Samarasinghe's spokesman described a close call, with people screaming and running for cover.

"This attack has been deliberately leveled against the foreign diplomats who were undertaking a humanitarian mission ... I regret the situation that the foreign diplomats were subjected to in our country," Sri Lanka's Foreign Minister Rohitha Bogollagama told The Associated Press while visiting China.

The rebel Tamil Tigers said they were not aware the military helicopters were carrying ambassadors and blamed the army for putting the diplomats in harm's way. They said the envoys landed in an area where the army has launched attacks on Tamil Tigers and that their artillery attack was intended to avert further military assaults.

"I express our regret at this unfortunate incident," said Rasiah Ilanthirayan, the Tamil Tiger spokesman.

"Our people were not informed of the diplomatic movement ... This is a criminal negligence on the part of the Sri Lankan military," Ilanthirayan said.

"Even this morning they had used the place to launch artillery fire at us," he said.

Lt. Col. Upali Rajapakse, a senior officer in the Defense Ministry's information section, said the mortars were fired after the diplomats got out of their helicopter.

Samarasinghe's press officer, Lal Sarath Kumara, who had arrived in the first helicopter, said everyone hit the ground, then started running for cover.

"Everyone ran in various directions. There was huge chaos there and all the people were in fear. People were screaming and running."

He estimated six shells hit the area.

"We escaped narrowly," he said.

Italian Ambassador Mariani was treated for a shrapnel injury to the head and discharged less than two hours later, said Dr. K. Muruganandan of Batticaloa government hospital.

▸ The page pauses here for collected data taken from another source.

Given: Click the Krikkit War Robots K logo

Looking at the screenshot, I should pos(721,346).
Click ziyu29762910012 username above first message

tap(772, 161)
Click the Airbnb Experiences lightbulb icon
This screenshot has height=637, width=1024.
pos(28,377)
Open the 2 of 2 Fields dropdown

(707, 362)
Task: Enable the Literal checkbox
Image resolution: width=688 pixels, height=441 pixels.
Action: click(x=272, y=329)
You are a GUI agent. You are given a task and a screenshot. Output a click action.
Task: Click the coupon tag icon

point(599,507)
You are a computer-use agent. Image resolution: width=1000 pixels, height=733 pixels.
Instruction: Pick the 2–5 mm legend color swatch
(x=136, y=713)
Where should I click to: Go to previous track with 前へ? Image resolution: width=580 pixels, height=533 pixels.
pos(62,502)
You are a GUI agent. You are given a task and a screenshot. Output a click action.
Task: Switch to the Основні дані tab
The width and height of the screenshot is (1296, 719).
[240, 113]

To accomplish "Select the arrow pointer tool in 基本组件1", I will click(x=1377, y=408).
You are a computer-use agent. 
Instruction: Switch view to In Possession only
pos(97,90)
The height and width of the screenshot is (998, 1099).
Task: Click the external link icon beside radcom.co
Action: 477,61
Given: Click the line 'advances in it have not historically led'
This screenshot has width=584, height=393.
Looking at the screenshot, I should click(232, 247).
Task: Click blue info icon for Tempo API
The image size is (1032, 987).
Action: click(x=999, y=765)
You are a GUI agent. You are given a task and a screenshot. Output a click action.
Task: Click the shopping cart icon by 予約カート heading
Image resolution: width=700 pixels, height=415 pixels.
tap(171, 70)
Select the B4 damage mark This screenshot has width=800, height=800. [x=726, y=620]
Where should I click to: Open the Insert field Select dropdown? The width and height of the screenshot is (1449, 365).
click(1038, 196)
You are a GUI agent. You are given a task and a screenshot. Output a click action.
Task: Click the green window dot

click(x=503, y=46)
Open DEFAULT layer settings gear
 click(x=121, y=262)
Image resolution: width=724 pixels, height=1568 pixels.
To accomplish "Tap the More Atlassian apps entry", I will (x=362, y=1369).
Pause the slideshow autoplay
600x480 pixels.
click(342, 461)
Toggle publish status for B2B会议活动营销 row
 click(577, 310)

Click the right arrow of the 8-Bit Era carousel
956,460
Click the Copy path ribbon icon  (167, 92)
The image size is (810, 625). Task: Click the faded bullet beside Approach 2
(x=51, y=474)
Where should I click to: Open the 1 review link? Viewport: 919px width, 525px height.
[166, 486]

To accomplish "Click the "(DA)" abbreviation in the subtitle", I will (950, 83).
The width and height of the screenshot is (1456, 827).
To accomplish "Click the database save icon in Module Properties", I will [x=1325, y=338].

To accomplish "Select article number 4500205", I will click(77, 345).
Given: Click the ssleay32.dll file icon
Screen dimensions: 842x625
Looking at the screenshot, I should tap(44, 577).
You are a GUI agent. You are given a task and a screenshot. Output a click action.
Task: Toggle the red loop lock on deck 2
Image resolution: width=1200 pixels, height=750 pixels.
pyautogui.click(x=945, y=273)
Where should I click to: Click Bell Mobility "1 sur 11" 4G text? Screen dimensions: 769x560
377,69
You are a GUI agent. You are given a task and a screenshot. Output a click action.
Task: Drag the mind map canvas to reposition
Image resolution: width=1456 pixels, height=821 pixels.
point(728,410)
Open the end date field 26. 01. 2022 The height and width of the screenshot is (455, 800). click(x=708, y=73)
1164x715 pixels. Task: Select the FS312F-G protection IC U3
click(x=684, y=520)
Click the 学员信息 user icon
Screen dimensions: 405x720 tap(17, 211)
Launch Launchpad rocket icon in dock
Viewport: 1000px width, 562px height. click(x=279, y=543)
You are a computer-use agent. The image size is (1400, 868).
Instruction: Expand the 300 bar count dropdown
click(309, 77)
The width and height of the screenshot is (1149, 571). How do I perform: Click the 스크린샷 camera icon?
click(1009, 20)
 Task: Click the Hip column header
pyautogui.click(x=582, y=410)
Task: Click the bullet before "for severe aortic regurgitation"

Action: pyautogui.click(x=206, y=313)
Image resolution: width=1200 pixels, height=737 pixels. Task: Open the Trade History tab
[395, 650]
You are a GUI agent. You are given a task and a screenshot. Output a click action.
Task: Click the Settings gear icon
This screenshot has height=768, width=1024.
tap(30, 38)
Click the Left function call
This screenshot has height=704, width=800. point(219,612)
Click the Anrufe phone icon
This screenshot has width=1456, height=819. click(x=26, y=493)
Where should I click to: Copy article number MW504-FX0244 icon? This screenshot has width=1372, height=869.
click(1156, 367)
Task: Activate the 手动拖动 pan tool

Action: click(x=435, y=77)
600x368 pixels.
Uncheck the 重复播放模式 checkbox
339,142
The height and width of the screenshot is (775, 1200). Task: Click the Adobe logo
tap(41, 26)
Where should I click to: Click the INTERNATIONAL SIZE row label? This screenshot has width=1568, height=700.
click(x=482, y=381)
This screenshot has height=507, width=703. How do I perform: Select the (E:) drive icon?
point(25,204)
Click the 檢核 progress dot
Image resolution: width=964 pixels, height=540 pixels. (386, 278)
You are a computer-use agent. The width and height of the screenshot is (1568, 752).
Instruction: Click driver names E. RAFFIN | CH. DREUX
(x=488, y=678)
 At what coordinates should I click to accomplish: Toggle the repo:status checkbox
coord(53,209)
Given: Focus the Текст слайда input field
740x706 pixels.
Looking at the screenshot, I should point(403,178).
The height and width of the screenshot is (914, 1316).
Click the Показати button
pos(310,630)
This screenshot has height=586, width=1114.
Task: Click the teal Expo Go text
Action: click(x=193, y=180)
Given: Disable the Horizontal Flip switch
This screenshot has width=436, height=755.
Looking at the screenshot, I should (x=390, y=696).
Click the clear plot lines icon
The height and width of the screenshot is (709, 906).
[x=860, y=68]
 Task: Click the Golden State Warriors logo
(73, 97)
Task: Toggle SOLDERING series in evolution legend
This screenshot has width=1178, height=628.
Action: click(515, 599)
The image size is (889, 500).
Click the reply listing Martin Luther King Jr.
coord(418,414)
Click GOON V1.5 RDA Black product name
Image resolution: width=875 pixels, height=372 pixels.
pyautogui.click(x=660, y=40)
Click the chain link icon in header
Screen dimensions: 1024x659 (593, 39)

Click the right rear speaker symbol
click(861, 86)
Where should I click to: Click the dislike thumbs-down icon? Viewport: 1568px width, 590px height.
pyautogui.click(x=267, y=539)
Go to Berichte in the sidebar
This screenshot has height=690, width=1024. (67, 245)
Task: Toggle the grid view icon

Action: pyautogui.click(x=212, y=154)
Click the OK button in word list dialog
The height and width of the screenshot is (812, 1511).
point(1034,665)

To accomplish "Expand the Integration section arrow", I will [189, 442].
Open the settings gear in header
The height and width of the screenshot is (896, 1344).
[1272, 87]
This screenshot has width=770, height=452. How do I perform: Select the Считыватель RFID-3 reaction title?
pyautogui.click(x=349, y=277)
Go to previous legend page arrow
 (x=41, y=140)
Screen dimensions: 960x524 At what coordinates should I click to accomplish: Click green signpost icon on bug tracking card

The American ambassador apparently did not need treatment.

The Tamil Tigers have been fighting since 1983 for a separate homeland for the country's 3.1 million ethnic Tamils.

A Norwegian-brokered 2002 cease-fire has come under serious threat as more than 3,600 fighters and civilians were killed in renewed fighting in 2006.

Before the cease-fire, the conflict claimed the lives of about 65,000 people and displaced another 1.6 million.

The United States and European Union countries consider the Tamil Tigers a terrorist group.